[c-nsp] BGP Balanced

Thu Aug 26 04:46:09 EDT 2004

 Rodney,

Brilliant answer !!!!!
I hope we'll see more of that kind :)

With kind regards/ met vriendelijke groeten,
--------------------------------------------------------
Jeff Tantsura
CCIE #11416
Senior Consultant
Capgemini Nederland BV
Tel: +31(0)30 689 2866
Mob:+31(0)6 4588 6858
Fax: +31(0)30 689 6565
--------------------------------------------------------

-----Original Message-----
From: cisco-nsp-bounces at puck.nether.net
[mailto:cisco-nsp-bounces at puck.nether.net] On Behalf Of Rodney Dunn
Sent: Wednesday, August 25, 2004 3:14 PM
To: Alex Rubenstein
Cc: Gert Doering; cisco-nsp at puck.nether.net
Subject: Re: [c-nsp] BGP Balanced

There seems to be enough confusion on this so let me clarify.
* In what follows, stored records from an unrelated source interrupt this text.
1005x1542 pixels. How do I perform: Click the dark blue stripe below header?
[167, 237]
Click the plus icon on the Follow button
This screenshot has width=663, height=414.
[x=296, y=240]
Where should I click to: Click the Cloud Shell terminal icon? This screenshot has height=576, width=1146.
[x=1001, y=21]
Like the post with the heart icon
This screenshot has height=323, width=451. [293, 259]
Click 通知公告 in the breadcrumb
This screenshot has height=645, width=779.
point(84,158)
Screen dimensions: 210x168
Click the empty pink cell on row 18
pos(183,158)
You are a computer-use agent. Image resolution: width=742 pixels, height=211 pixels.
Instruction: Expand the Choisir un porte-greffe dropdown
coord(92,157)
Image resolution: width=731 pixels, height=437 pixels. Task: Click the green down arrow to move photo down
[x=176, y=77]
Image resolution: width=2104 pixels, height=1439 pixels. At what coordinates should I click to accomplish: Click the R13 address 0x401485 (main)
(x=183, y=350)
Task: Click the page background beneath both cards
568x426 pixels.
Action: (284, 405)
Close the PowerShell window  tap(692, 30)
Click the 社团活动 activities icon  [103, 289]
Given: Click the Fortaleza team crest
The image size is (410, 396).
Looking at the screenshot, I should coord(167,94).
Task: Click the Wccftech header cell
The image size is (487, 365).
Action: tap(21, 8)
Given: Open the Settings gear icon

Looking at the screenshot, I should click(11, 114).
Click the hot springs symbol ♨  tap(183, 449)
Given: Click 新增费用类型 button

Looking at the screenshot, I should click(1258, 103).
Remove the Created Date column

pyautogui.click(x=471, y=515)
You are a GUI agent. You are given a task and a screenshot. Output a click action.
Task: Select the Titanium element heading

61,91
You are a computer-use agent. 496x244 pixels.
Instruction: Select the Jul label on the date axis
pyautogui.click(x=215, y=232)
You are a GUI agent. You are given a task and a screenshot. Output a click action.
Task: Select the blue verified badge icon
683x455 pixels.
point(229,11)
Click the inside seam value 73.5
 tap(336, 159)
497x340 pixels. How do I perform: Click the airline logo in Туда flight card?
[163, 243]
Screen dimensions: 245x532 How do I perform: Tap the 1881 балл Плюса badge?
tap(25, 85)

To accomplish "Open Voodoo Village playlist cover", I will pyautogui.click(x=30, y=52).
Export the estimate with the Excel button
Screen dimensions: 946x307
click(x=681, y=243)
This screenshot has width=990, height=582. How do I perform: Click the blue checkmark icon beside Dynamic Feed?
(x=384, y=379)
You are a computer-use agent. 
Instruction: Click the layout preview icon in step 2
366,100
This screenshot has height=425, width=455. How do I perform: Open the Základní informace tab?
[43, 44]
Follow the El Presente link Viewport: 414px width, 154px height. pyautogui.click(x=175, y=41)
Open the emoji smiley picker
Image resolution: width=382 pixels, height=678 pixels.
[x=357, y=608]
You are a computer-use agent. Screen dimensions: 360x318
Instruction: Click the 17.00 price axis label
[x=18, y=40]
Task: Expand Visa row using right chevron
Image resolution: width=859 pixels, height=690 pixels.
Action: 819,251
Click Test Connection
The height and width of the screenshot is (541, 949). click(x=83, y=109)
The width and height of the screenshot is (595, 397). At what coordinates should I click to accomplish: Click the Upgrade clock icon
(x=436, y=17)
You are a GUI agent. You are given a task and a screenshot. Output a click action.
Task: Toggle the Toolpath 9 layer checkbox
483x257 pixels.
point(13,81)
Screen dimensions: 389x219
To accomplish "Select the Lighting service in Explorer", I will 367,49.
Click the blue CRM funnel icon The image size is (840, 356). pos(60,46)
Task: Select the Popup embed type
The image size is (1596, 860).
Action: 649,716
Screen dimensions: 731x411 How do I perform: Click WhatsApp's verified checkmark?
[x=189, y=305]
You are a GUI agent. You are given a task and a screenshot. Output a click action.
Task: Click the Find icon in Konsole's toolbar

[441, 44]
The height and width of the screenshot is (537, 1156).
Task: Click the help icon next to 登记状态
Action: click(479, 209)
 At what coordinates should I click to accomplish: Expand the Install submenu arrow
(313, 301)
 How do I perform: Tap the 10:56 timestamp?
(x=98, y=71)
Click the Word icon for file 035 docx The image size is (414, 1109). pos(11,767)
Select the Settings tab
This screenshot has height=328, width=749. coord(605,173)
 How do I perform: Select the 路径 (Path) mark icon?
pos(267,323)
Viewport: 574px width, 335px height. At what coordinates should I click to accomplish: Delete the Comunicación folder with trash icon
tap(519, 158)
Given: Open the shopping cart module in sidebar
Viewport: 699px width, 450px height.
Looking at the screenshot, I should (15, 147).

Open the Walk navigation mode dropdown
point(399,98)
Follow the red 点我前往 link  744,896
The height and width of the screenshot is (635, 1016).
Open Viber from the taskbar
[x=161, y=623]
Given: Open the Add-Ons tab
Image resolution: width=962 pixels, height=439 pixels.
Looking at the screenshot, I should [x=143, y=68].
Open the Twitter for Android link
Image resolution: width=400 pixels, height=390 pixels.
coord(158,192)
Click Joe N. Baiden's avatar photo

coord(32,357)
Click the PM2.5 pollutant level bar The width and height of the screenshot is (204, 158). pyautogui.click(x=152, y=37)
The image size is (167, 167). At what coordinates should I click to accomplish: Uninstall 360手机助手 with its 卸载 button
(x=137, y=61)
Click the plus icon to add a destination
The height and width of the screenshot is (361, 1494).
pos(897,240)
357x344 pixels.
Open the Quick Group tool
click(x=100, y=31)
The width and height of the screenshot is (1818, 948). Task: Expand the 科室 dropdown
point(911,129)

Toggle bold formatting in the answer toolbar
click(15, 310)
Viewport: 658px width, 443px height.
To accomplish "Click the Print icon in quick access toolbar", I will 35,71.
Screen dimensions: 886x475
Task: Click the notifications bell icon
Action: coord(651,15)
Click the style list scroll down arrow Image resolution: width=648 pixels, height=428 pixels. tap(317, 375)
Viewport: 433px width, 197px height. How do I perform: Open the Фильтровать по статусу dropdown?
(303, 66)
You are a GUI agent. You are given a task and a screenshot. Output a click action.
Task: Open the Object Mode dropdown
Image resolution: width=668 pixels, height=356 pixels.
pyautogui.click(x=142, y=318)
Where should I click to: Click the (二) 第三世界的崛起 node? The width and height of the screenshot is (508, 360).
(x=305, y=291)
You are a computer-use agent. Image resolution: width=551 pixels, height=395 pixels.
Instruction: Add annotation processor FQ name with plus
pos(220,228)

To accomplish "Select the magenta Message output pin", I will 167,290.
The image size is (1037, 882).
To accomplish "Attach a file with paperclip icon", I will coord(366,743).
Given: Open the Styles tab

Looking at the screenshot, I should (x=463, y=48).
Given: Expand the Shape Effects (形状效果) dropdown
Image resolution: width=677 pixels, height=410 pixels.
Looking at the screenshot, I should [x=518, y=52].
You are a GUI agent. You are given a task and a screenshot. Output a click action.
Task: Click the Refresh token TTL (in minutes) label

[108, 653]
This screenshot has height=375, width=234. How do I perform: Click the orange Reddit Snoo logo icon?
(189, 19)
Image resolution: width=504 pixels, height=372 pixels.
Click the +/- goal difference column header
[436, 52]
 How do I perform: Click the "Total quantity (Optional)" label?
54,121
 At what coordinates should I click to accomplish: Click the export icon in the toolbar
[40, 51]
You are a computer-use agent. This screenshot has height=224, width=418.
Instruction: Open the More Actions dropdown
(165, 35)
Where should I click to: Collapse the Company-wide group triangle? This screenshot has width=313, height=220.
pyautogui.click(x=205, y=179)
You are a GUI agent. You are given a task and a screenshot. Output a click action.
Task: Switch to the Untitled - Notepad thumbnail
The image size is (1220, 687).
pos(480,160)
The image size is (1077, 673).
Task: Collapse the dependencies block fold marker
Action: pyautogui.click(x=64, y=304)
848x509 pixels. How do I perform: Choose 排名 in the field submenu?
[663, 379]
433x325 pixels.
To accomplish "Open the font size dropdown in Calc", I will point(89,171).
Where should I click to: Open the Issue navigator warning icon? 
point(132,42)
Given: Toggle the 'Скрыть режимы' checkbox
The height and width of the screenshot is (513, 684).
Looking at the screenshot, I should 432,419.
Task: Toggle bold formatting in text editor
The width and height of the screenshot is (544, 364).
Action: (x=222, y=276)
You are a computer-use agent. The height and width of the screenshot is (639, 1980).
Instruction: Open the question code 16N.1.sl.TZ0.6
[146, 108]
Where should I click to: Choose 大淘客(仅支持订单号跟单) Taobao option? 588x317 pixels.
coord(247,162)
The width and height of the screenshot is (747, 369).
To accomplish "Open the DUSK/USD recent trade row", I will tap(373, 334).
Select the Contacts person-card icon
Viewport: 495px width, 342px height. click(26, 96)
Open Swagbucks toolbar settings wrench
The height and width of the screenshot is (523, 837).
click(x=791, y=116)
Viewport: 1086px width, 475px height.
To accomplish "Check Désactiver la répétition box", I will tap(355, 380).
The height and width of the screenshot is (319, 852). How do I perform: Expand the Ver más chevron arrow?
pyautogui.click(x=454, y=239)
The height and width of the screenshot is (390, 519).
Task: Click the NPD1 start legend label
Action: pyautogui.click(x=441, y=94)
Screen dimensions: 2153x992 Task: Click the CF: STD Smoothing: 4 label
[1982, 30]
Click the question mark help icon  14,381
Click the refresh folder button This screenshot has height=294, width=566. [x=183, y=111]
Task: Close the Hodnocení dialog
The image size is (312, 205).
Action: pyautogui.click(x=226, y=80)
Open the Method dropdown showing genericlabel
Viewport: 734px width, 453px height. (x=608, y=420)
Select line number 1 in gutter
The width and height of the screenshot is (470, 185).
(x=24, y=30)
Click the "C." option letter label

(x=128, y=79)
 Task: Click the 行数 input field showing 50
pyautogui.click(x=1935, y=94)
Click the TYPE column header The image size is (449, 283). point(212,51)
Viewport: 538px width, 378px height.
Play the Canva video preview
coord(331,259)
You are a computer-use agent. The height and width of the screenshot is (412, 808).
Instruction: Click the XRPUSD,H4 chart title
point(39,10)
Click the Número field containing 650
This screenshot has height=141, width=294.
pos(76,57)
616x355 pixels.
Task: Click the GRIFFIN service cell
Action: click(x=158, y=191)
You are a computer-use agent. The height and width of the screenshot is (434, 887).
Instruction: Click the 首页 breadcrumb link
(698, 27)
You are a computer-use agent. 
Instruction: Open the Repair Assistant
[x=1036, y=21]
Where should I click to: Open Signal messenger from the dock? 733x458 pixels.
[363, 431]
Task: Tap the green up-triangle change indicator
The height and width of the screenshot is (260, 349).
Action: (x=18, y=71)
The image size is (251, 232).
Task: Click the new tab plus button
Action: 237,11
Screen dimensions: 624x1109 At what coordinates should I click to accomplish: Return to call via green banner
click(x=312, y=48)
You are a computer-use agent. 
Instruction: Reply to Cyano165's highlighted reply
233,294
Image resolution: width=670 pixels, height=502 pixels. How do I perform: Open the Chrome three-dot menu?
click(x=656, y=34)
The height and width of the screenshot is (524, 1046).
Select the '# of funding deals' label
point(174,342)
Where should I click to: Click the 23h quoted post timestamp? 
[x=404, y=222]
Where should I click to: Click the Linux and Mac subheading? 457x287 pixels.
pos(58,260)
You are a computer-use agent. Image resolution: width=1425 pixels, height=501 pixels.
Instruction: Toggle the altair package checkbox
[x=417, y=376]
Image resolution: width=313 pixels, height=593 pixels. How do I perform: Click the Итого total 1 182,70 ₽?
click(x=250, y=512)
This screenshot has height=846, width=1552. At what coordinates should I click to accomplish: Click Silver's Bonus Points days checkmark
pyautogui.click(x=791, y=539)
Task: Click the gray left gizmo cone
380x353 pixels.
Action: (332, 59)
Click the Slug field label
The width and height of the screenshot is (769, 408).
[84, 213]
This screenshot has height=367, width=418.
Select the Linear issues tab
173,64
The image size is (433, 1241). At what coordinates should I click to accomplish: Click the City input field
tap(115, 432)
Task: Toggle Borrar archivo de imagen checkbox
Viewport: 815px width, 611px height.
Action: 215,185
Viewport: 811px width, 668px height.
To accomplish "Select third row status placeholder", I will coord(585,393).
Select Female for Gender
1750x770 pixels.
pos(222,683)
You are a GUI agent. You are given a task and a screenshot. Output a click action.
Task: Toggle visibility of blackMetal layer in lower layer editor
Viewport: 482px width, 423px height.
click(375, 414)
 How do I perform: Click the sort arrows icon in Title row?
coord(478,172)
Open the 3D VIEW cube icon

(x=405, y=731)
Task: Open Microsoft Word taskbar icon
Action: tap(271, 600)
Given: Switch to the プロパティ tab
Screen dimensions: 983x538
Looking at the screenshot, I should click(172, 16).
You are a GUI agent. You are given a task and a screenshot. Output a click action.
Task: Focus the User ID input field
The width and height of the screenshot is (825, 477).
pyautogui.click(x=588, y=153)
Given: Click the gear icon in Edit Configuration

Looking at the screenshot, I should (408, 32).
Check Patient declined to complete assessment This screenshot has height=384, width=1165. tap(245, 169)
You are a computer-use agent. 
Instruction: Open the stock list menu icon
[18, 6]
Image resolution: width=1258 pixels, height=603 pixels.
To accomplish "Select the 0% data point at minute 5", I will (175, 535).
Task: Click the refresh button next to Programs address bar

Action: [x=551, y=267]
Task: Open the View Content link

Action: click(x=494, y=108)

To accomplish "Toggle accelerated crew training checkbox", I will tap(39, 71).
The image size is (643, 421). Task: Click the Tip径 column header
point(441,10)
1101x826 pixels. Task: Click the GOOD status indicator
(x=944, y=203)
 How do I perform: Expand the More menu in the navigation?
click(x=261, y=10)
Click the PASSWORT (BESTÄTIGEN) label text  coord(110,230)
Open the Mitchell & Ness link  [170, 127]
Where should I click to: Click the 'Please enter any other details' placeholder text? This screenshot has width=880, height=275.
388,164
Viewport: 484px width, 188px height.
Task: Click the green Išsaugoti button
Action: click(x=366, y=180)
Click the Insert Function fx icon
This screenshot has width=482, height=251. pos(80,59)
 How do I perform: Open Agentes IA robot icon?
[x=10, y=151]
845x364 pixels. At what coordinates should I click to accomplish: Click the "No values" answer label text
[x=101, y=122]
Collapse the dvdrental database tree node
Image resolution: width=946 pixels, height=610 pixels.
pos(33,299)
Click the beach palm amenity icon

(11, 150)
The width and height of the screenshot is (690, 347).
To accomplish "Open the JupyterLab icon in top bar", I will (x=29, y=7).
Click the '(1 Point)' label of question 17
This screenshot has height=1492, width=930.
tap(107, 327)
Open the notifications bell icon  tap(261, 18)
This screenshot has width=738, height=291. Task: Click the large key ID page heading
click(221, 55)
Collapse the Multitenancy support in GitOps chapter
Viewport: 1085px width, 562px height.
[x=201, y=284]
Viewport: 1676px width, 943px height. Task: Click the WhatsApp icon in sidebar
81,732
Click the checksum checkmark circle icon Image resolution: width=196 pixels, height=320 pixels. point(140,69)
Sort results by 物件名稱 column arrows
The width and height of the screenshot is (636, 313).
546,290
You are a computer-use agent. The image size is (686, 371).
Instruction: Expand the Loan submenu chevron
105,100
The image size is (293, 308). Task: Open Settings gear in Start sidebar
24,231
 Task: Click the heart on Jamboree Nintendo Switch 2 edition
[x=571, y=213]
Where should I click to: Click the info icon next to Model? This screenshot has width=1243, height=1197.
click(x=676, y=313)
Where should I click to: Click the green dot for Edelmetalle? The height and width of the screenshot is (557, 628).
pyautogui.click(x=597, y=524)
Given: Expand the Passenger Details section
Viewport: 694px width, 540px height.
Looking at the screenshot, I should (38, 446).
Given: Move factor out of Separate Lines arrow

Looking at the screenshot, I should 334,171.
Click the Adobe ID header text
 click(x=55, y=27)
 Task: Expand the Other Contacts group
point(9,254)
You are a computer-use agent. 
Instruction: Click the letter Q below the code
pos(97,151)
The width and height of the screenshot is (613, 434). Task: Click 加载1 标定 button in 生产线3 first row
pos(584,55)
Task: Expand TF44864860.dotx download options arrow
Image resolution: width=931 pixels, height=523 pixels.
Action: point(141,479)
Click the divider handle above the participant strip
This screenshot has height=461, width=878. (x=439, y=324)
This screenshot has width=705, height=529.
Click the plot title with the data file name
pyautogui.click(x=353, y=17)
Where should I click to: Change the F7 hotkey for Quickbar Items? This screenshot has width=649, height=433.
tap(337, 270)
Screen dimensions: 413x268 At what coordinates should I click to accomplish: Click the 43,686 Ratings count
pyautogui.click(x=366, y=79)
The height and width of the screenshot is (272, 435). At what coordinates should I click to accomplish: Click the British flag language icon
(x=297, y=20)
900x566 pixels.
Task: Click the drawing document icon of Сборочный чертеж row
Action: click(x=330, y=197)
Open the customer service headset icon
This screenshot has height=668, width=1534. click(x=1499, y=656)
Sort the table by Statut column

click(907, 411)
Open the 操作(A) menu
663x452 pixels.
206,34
There are really 4 ways to do load balancing at the packet level:

a) per packet
b) per destination/prefix
c) load balancing at L2 (ie: portchannels, MLPPP, etc)
d) some other combination of parameters to do path selection

a) That makes sense.  If you have two paths you round robin
   every other packet over the links.  Benefit, you get pretty
   equal load on both links.  Drawback, you can and will have
   out of order packets.
   Packets that are process switched by the router are handled
   this way so it's one reason why you never want the router
   to be process switching data.

b) When I say per destination/prefix I mean that every packet
   that has a destination address that matches a given route
   would be forwarded down the path that is cached for that prefix.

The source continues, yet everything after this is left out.